W3C home > Mailing lists > Public > public-html-bugzilla@w3.org > July 2010

[Bug 10117] New: Tag name state algorithm has mis-ordered step

From: <bugzilla@jessica.w3.org>
Date: Fri, 09 Jul 2010 00:15:07 +0000
To: public-html-bugzilla@w3.org
Message-ID: <bug-10117-2486@http.www.w3.org/Bugs/Public/>
http://www.w3.org/Bugs/Public/show_bug.cgi?id=10117

           Summary: Tag name state algorithm has mis-ordered step
           Product: HTML WG
           Version: unspecified
          Platform: All
               URL: http://dev.w3.org/html5/spec/Overview.html#tag-name-st
                    ate
        OS/Version: All
            Status: NEW
          Severity: normal
          Priority: P3
         Component: HTML5 spec (editor: Ian Hickson)
        AssignedTo: ian@hixie.ch
        ReportedBy: adrianba@microsoft.com
         QAContact: public-html-bugzilla@w3.org
                CC: mike@w3.org, public-html@w3.org


Change

  U+003E GREATER-THAN SIGN (>)
  Emit the current tag token. Switch to the data state.

to

  U+003E GREATER-THAN SIGN (>)
  Switch to the data state. Emit the current tag token.

----------------
Details of issue:

Section 8.2.4.10 (Tag name state) says

  U+003E GREATER-THAN SIGN (>)
  Emit the current tag token. Switch to the data state.

The "Emit the current tag token" step is defined in section 8.2.4 as:

  When a token is emitted, it must immediately be handled by the
  tree construction stage. The tree construction stage can affect
  the state of the tokenization stage, and can insert additional
  characters into the stream.

So let us consider the following HTML:

  <html>
  <head>
  <script><!-- window.alert(); --></script>
  </head>
  <body></body>
  </html>

At the closing '>' of '<script>', the tokenizer is in tag name state.  It emits
the current tag token, which is a 'script' start tag.

The tree construction stage, in section 8.2.5.7 ("in head" insertion mode),
specifies:

  A start tag whose tag name is "script"
  Run these steps:
  ...
  5.Switch the tokenizer to the script data state.

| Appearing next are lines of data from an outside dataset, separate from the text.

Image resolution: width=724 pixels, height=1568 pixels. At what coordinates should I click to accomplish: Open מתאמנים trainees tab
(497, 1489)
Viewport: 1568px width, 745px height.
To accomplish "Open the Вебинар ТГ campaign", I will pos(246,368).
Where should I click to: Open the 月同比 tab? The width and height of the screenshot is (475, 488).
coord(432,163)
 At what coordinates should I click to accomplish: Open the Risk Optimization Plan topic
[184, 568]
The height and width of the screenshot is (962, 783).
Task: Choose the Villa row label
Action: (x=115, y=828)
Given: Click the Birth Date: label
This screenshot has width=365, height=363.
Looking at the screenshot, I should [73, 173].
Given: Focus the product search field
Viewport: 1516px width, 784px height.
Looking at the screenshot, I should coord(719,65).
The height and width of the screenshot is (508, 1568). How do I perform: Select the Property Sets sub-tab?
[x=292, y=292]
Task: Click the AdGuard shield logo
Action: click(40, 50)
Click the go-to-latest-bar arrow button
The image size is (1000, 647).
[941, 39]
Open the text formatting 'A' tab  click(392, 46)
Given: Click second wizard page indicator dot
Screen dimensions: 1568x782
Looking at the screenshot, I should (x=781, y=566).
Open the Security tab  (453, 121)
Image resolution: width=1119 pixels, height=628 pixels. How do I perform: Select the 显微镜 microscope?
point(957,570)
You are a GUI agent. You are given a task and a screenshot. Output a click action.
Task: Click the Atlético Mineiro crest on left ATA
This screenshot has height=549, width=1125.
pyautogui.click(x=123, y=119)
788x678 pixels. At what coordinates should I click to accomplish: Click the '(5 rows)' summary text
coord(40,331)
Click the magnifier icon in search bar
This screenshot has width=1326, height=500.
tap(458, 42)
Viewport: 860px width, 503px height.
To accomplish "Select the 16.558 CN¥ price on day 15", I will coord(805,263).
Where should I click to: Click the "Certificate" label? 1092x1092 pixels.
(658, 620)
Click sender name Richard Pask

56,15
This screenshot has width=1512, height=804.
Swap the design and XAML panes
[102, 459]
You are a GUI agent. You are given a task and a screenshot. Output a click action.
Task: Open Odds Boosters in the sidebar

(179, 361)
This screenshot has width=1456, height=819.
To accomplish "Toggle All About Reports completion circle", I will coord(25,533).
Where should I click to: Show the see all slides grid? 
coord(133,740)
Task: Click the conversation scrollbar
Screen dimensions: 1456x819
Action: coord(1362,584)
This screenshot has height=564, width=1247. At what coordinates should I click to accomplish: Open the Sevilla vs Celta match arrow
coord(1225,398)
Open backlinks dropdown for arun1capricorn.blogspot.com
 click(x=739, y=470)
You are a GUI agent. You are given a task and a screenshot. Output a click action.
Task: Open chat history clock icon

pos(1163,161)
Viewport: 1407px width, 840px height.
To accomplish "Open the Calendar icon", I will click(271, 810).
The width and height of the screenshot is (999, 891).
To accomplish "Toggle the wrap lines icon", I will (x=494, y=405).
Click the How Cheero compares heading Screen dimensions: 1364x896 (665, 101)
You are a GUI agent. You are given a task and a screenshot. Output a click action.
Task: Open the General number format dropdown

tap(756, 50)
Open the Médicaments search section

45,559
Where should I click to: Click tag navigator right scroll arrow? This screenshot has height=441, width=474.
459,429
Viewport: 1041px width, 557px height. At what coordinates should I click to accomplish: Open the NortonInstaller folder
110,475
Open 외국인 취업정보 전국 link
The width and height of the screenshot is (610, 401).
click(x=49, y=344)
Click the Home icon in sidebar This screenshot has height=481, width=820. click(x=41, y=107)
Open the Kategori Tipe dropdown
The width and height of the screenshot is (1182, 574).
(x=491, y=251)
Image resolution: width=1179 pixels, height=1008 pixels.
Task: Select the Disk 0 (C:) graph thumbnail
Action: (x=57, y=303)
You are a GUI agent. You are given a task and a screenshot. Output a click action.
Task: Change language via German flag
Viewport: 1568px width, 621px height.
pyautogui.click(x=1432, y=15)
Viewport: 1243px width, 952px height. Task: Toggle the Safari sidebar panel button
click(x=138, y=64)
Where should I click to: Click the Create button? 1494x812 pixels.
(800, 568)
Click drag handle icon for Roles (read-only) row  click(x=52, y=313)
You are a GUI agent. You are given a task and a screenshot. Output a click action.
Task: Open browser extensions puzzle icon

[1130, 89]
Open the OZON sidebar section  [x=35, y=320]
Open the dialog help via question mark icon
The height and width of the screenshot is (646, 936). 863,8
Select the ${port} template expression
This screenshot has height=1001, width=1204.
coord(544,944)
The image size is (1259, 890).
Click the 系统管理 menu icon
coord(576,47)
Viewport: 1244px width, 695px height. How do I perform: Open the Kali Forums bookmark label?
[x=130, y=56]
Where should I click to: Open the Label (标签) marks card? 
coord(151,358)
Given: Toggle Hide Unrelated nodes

The tree construction stage therefore resets the tokenizer state immediately.

After completing, the tree construction stage returns to the tokenizer.  *And
at that point, the tokenizer is specified to reset to the data state!*  This
state update overwrites the state update from the tree construction stage, and
the script is not parsed as script.

The identical bug exists in all the other states that can emit start tags which
can contain content (8.2.4.34 through 8.2.4.37, and 8.2.4.42).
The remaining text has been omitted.